==== AVAILABLE DATA

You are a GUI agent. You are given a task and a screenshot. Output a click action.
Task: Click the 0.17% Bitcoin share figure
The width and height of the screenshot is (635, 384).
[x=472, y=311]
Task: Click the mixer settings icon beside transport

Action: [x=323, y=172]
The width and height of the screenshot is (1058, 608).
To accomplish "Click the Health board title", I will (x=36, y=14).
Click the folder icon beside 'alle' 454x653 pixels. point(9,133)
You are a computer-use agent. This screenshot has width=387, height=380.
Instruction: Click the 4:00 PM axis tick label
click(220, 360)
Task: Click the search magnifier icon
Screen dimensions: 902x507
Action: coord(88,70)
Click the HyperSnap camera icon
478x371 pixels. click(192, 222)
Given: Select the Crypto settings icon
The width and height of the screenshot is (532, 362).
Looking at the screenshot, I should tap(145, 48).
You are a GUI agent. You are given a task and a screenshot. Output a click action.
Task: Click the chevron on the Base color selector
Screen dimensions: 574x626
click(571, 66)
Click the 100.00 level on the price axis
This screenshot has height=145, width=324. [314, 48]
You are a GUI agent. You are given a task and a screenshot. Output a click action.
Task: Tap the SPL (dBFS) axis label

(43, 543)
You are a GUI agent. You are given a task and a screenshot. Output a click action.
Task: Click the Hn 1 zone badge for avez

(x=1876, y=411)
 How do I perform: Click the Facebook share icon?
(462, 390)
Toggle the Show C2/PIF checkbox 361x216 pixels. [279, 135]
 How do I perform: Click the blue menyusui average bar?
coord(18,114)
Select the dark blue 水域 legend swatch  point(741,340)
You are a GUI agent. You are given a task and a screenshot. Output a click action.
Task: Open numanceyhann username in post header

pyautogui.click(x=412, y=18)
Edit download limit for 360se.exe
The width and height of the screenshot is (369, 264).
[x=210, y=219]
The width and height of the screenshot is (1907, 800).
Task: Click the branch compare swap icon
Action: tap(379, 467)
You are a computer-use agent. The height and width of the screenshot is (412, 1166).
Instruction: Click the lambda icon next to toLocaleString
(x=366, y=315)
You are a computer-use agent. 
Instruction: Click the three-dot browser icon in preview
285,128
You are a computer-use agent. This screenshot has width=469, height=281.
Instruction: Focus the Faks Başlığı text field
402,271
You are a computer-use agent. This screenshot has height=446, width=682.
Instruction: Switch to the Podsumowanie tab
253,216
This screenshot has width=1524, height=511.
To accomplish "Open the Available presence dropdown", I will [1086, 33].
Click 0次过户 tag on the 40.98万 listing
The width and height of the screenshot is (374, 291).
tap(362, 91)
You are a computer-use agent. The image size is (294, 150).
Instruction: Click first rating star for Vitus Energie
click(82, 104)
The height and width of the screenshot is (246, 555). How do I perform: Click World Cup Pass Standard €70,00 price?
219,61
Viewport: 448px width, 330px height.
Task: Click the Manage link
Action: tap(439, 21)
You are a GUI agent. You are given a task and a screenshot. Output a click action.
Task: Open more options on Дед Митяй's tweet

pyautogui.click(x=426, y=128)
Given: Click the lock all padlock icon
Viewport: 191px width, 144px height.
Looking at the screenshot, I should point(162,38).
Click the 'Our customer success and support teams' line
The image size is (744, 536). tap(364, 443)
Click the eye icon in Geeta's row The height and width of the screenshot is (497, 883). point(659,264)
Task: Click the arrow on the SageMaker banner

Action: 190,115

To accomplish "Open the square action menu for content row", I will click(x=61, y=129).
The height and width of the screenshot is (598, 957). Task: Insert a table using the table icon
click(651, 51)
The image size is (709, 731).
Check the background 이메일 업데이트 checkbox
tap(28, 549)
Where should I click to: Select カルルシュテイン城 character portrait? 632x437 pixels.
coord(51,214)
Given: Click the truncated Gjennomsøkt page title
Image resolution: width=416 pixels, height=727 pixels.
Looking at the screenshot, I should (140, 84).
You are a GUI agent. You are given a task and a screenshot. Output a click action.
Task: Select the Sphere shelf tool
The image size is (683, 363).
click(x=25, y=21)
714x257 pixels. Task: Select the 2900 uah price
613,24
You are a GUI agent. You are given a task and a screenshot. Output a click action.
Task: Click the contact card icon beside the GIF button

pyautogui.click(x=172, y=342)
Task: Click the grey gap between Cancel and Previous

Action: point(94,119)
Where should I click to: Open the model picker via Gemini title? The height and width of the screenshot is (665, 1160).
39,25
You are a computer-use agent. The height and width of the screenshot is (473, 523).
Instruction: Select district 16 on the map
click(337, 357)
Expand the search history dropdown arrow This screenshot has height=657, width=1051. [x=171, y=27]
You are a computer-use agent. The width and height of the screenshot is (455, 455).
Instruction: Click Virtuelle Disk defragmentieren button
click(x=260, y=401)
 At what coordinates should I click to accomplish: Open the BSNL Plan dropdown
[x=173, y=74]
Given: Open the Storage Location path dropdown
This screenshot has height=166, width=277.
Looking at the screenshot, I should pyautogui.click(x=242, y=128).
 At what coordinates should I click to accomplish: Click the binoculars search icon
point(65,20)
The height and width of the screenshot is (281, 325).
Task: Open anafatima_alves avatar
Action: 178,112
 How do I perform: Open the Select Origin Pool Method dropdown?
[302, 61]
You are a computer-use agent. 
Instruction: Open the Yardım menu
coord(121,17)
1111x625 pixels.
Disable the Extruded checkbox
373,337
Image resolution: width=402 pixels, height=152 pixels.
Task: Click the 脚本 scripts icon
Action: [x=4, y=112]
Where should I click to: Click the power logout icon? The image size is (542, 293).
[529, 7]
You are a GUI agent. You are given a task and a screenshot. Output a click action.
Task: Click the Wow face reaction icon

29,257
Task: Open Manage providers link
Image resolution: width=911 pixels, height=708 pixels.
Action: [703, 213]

========

EXERCISE PROMPT:
Every entry should be printed again exactly as written.

YOUR RESPONSE:
You are a GUI agent. You are given a task and a screenshot. Output a click action.
Task: Click the 0.17% Bitcoin share figure
The width and height of the screenshot is (635, 384).
[x=472, y=311]
Task: Click the mixer settings icon beside transport

Action: [x=323, y=172]
The width and height of the screenshot is (1058, 608).
To accomplish "Click the Health board title", I will (x=36, y=14).
Click the folder icon beside 'alle' 454x653 pixels. point(9,133)
You are a computer-use agent. This screenshot has width=387, height=380.
Instruction: Click the 4:00 PM axis tick label
click(220, 360)
Task: Click the search magnifier icon
Screen dimensions: 902x507
Action: coord(88,70)
Click the HyperSnap camera icon
478x371 pixels. click(192, 222)
Given: Select the Crypto settings icon
The width and height of the screenshot is (532, 362).
Looking at the screenshot, I should tap(145, 48).
You are a GUI agent. You are given a task and a screenshot. Output a click action.
Task: Click the chevron on the Base color selector
Screen dimensions: 574x626
click(571, 66)
Click the 100.00 level on the price axis
This screenshot has height=145, width=324. [314, 48]
You are a GUI agent. You are given a task and a screenshot. Output a click action.
Task: Tap the SPL (dBFS) axis label

(43, 543)
You are a GUI agent. You are given a task and a screenshot. Output a click action.
Task: Click the Hn 1 zone badge for avez

(x=1876, y=411)
 How do I perform: Click the Facebook share icon?
(462, 390)
Toggle the Show C2/PIF checkbox 361x216 pixels. [279, 135]
 How do I perform: Click the blue menyusui average bar?
coord(18,114)
Select the dark blue 水域 legend swatch  point(741,340)
You are a GUI agent. You are given a task and a screenshot. Output a click action.
Task: Open numanceyhann username in post header

pyautogui.click(x=412, y=18)
Edit download limit for 360se.exe
The width and height of the screenshot is (369, 264).
[x=210, y=219]
The width and height of the screenshot is (1907, 800).
Task: Click the branch compare swap icon
Action: tap(379, 467)
You are a computer-use agent. The height and width of the screenshot is (412, 1166).
Instruction: Click the lambda icon next to toLocaleString
(x=366, y=315)
You are a computer-use agent. 
Instruction: Click the three-dot browser icon in preview
285,128
You are a computer-use agent. This screenshot has width=469, height=281.
Instruction: Focus the Faks Başlığı text field
402,271
You are a computer-use agent. This screenshot has height=446, width=682.
Instruction: Switch to the Podsumowanie tab
253,216
This screenshot has width=1524, height=511.
To accomplish "Open the Available presence dropdown", I will [1086, 33].
Click 0次过户 tag on the 40.98万 listing
The width and height of the screenshot is (374, 291).
tap(362, 91)
You are a computer-use agent. The image size is (294, 150).
Instruction: Click first rating star for Vitus Energie
click(82, 104)
The height and width of the screenshot is (246, 555). How do I perform: Click World Cup Pass Standard €70,00 price?
219,61
Viewport: 448px width, 330px height.
Task: Click the Manage link
Action: tap(439, 21)
You are a GUI agent. You are given a task and a screenshot. Output a click action.
Task: Open more options on Дед Митяй's tweet

pyautogui.click(x=426, y=128)
Given: Click the lock all padlock icon
Viewport: 191px width, 144px height.
Looking at the screenshot, I should point(162,38).
Click the 'Our customer success and support teams' line
The image size is (744, 536). tap(364, 443)
Click the eye icon in Geeta's row The height and width of the screenshot is (497, 883). point(659,264)
Task: Click the arrow on the SageMaker banner

Action: 190,115

To accomplish "Open the square action menu for content row", I will click(x=61, y=129).
The height and width of the screenshot is (598, 957). Task: Insert a table using the table icon
click(651, 51)
The image size is (709, 731).
Check the background 이메일 업데이트 checkbox
tap(28, 549)
Where should I click to: Select カルルシュテイン城 character portrait? 632x437 pixels.
coord(51,214)
Given: Click the truncated Gjennomsøkt page title
Image resolution: width=416 pixels, height=727 pixels.
Looking at the screenshot, I should (140, 84).
You are a GUI agent. You are given a task and a screenshot. Output a click action.
Task: Select the Sphere shelf tool
The image size is (683, 363).
click(x=25, y=21)
714x257 pixels. Task: Select the 2900 uah price
613,24
You are a GUI agent. You are given a task and a screenshot. Output a click action.
Task: Click the contact card icon beside the GIF button

pyautogui.click(x=172, y=342)
Task: Click the grey gap between Cancel and Previous

Action: point(94,119)
Where should I click to: Open the model picker via Gemini title? The height and width of the screenshot is (665, 1160).
39,25
You are a computer-use agent. The height and width of the screenshot is (473, 523).
Instruction: Select district 16 on the map
click(337, 357)
Expand the search history dropdown arrow This screenshot has height=657, width=1051. [x=171, y=27]
You are a computer-use agent. The width and height of the screenshot is (455, 455).
Instruction: Click Virtuelle Disk defragmentieren button
click(x=260, y=401)
 At what coordinates should I click to accomplish: Open the BSNL Plan dropdown
[x=173, y=74]
Given: Open the Storage Location path dropdown
This screenshot has height=166, width=277.
Looking at the screenshot, I should pyautogui.click(x=242, y=128).
 At what coordinates should I click to accomplish: Click the binoculars search icon
point(65,20)
The height and width of the screenshot is (281, 325).
Task: Open anafatima_alves avatar
Action: 178,112
 How do I perform: Open the Select Origin Pool Method dropdown?
[302, 61]
You are a computer-use agent. 
Instruction: Open the Yardım menu
coord(121,17)
1111x625 pixels.
Disable the Extruded checkbox
373,337
Image resolution: width=402 pixels, height=152 pixels.
Task: Click the 脚本 scripts icon
Action: [x=4, y=112]
Where should I click to: Click the power logout icon? The image size is (542, 293).
[529, 7]
You are a GUI agent. You are given a task and a screenshot. Output a click action.
Task: Click the Wow face reaction icon

29,257
Task: Open Manage providers link
Image resolution: width=911 pixels, height=708 pixels.
Action: [703, 213]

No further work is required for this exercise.